As Lynn Lyon finished a short photo session with two of her team members in front of the new cheese display at the recently refreshed Sturgeon Bay Pick ’n Save, a customer came up to her and said, “That must have been easy for you because you are always smiling!”
This raises all kinds of questions. How many supermarket store managers get that kind of reaction from customers? How many supermarket customers even know their store managers? How many supermarket store managers are known for smiling?
It’s obvious Lyon is happy in her work and proud of the investment corporate owner Kroger is putting into an update of the 27-year-old supermarket. Kroger bought the Wisconsin Roundy’s Pick ’n Save chain in late 2015, one of a number of acquisitions that has made Kroger the largest supermarket chain and second only to Walmart in general retail revenue in the U.S.
“My employees are thrilled. It’s nice to be invested in,” Lyon said of what she calls “a major refresh” of the Sturgeon Bay store.
“We’re very much enjoying the relationship with Kroger. They are putting thought in the stores,” Lyon said. “It’s nice they’re looking at all of them.”
Lyon has spent 4½ years at the Sturgeon Bay store, but is a 20-year veteran with Pick ’n Save, having previously worked in Green Bay and the Fox Valley. She worked her way up to manager from the meat department, but even as store manager, she is hands-on. Today she manages around 65 employees.
But like many door County businesses, Lyon said her store is looking for employees.
“Especially with these changes,” she said. “We’re looking at full- and part-time in all departments, and we’re a year-round employer with benefits.”
Lyon’s dedication to the store is obvious when she comes out for an interview from the bakery area carrying containers of sweet rolls that need to be put on display before she can talk to a reporter. Later, she notices a rack of buns should look more orderly and inviting, and after making a few quick arrangements, they are so.
“The changes we made actually made sense,” she said of the store refresh, mentioning one of the big and most obvious ones, consolidating cheese – which previously could be found in three separate sections of the store. Now, cheese is front and center when you wheel your cart into the store, and, why not? This is Wisconsin.
“Now we have more of a selection and we’re carrying more local cheeses,” she said.
And to help in your selection, on key shopping days (you know what they are), cheese tastings will be offered.
Lyon also points out the subtle color schemes assigned to the different departments.
“It is a corporate design,” she said. “The paint schemes are the same, fixtures are the same. They went through and put a lot of thought process into it. The color scheme is really nice because it separates out departments.”

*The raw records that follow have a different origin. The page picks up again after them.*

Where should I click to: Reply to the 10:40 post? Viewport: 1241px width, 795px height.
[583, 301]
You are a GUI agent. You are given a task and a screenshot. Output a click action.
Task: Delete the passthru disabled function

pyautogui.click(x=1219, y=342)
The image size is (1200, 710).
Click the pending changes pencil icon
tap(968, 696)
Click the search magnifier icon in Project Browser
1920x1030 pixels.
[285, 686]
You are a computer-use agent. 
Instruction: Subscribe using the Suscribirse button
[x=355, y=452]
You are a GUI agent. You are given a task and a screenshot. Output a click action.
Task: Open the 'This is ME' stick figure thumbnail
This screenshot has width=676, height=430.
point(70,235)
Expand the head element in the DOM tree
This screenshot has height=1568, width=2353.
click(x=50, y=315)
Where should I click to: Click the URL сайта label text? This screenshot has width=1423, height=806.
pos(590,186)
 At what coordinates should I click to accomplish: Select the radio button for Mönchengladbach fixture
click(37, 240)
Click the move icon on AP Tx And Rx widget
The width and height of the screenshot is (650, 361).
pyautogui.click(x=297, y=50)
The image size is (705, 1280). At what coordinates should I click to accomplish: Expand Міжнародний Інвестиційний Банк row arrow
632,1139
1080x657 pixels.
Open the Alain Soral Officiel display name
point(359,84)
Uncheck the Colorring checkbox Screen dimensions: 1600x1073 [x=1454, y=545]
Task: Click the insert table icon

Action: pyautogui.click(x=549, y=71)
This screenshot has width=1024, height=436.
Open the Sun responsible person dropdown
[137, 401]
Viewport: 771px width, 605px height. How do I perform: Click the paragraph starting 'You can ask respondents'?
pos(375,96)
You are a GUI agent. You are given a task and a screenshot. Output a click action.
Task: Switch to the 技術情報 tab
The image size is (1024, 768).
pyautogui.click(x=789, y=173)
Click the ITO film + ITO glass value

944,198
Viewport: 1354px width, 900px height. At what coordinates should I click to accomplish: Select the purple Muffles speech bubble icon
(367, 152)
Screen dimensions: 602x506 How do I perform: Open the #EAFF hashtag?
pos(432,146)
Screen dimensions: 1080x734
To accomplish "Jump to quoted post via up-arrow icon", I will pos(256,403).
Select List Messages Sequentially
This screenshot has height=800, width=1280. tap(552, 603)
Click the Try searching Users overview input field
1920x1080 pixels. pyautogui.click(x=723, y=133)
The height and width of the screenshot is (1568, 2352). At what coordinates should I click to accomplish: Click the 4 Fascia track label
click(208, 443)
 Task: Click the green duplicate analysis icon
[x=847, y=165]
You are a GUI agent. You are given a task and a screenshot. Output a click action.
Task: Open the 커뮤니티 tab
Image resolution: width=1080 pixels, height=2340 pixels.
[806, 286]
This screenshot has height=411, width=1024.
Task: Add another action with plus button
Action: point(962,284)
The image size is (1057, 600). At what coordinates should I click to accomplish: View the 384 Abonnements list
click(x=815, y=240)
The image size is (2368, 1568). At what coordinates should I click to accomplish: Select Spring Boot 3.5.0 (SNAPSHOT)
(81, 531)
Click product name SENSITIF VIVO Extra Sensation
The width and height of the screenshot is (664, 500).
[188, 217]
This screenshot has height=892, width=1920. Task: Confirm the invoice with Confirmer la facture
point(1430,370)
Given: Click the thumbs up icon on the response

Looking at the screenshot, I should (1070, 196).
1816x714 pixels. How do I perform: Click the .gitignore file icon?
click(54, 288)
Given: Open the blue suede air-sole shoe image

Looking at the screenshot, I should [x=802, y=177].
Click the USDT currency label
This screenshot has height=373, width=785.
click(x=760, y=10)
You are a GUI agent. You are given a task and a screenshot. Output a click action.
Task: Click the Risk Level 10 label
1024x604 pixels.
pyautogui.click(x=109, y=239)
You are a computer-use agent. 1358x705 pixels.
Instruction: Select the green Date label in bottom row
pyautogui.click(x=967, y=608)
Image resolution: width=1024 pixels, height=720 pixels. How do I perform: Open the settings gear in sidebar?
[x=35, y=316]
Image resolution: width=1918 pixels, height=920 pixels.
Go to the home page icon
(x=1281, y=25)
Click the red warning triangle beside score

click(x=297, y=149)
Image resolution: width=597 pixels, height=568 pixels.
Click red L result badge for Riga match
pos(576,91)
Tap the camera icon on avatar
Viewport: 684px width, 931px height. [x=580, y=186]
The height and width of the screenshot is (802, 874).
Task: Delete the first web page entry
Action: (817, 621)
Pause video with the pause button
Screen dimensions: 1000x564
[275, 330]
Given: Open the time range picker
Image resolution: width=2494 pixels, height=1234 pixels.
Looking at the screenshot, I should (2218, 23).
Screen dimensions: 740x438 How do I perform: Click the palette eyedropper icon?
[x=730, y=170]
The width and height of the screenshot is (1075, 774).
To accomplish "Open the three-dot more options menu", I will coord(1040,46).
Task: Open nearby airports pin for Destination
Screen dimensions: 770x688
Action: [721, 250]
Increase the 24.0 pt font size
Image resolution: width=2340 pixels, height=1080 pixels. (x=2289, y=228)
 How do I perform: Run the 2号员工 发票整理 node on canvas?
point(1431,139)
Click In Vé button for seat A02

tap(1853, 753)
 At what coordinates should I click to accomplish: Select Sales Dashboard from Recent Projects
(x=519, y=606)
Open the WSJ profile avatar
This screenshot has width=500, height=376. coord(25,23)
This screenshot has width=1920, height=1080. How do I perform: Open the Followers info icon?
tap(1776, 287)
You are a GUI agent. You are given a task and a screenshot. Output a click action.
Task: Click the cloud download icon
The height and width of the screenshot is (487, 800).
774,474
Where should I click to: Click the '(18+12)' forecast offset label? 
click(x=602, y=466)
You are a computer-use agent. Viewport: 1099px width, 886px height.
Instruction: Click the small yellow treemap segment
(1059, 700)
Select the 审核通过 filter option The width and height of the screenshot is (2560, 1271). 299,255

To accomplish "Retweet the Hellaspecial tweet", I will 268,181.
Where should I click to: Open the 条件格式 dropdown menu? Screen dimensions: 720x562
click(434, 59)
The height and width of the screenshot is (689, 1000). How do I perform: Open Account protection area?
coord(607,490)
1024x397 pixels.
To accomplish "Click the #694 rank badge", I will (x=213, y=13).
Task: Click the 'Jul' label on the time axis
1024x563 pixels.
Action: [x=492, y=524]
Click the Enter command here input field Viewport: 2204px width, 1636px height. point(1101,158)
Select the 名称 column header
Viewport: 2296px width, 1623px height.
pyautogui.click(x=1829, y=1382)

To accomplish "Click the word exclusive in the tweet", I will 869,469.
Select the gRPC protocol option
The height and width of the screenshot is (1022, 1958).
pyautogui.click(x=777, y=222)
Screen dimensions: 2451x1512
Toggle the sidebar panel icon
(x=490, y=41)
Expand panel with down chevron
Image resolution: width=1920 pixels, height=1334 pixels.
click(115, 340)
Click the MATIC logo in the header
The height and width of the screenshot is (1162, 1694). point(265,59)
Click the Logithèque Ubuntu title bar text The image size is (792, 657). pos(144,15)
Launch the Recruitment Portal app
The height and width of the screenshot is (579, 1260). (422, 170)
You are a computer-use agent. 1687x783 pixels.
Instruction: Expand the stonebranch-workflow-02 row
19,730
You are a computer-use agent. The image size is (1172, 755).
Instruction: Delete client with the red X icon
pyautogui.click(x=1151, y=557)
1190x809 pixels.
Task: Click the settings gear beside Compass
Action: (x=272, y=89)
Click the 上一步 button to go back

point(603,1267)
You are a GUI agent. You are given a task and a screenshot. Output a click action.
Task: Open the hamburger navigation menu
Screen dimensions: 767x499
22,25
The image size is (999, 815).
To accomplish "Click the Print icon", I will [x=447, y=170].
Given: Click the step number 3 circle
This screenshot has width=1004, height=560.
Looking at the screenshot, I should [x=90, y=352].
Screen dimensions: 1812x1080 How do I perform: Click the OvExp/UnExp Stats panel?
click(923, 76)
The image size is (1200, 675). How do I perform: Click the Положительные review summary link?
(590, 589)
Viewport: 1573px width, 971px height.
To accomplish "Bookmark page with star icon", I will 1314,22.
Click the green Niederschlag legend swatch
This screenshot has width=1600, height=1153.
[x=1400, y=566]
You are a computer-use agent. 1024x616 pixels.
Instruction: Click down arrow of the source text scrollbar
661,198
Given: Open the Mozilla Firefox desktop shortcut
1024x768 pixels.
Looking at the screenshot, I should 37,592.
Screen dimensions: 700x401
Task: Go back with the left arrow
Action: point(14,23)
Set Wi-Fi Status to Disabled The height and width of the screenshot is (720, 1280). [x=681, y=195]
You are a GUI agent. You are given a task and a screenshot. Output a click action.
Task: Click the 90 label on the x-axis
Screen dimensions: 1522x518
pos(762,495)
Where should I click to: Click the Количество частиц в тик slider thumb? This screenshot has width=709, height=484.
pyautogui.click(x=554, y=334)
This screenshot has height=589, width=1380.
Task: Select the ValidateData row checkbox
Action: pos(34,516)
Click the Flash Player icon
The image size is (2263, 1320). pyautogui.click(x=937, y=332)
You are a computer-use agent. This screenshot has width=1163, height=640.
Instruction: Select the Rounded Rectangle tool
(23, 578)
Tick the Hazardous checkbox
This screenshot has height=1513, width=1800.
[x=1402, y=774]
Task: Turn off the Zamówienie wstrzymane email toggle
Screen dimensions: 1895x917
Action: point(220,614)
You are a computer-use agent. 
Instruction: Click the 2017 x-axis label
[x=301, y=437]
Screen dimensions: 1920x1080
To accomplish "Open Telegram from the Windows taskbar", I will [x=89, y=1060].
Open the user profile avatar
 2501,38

Walking deeper into the store, the eye is naturally drawn to the roomy produce department. Dark colors and soft lighting invite you in, offering up the tempting produce as the stars of the designed landscape.
“The produce department has gotten the biggest upgrade,” Lyon said, pointing out the extensive “wet rack,” where all the fresh produce is misted to keep it fresh. The wet rack is packed with what appears to be an artist’s touch, just enough of everything, and it looks fresh, wholesome, right off the farm.
“I love it,” she said. “It shows off our produce so much more, I think, especially with the dark color. It makes the produce pop out more. The majority of compliments we’ve gotten so far have been here.”
Same in the redesign of the meat department. There is a beautiful order to things so that you can see what you want aisles way.
Speaking of aisles, there now seems to be miles of them. Or, at least, they seem greatly expanded.
“It was a simple fix,” Lyon said. “It’s great for our customers, especially during the summer when you get congested. That’s another thing our customers noticed, too, the expanded aisles.”
In addition to the aesthetic physical updates to the building, Lyon points out that the update pays attention to service and offerings as well, including self-service donuts in the bakery department, the addition of baked chicken to the rotisserie and broasted chicken already offered in the deli, and a greater selection of organic specialty meats (bison, lamb, grass-fed beef and free range chickens).
They’ve also started selling live lobsters on weekends, until they sell out. Last weekend was the first run.
“They did pretty well for the first weekend,” Lyon said. “It’s something different through the summer. A little surf and turf.”
She also mentioned that she had hoped this story might come later when more of the updates were completed, including an update to the already impressive floral counter, new lighting, new registers and a replacement of the new-in-1990 belt systems at the checkout counters.
“In September we get a new IT system and at that point will be able to do the chip cards,” she said.
Perhaps the biggest breakthrough for Door County residents who are tired of hearing visitors complain about the “high” prices in places we do business regularly, Lyon said her store is undergoing a price realignment based on the regional differences in advertised Pick ’n Save prices.
“We’re really excited about that,” she said. “In a few weeks we’ll have new pricing.”
On Saturday, June 3, from noon to 3 pm, Green Bay Packers legend LeRoy Butler will visit the Sturgeon Bay Pick ’n Save store to sign autographs and meet fans.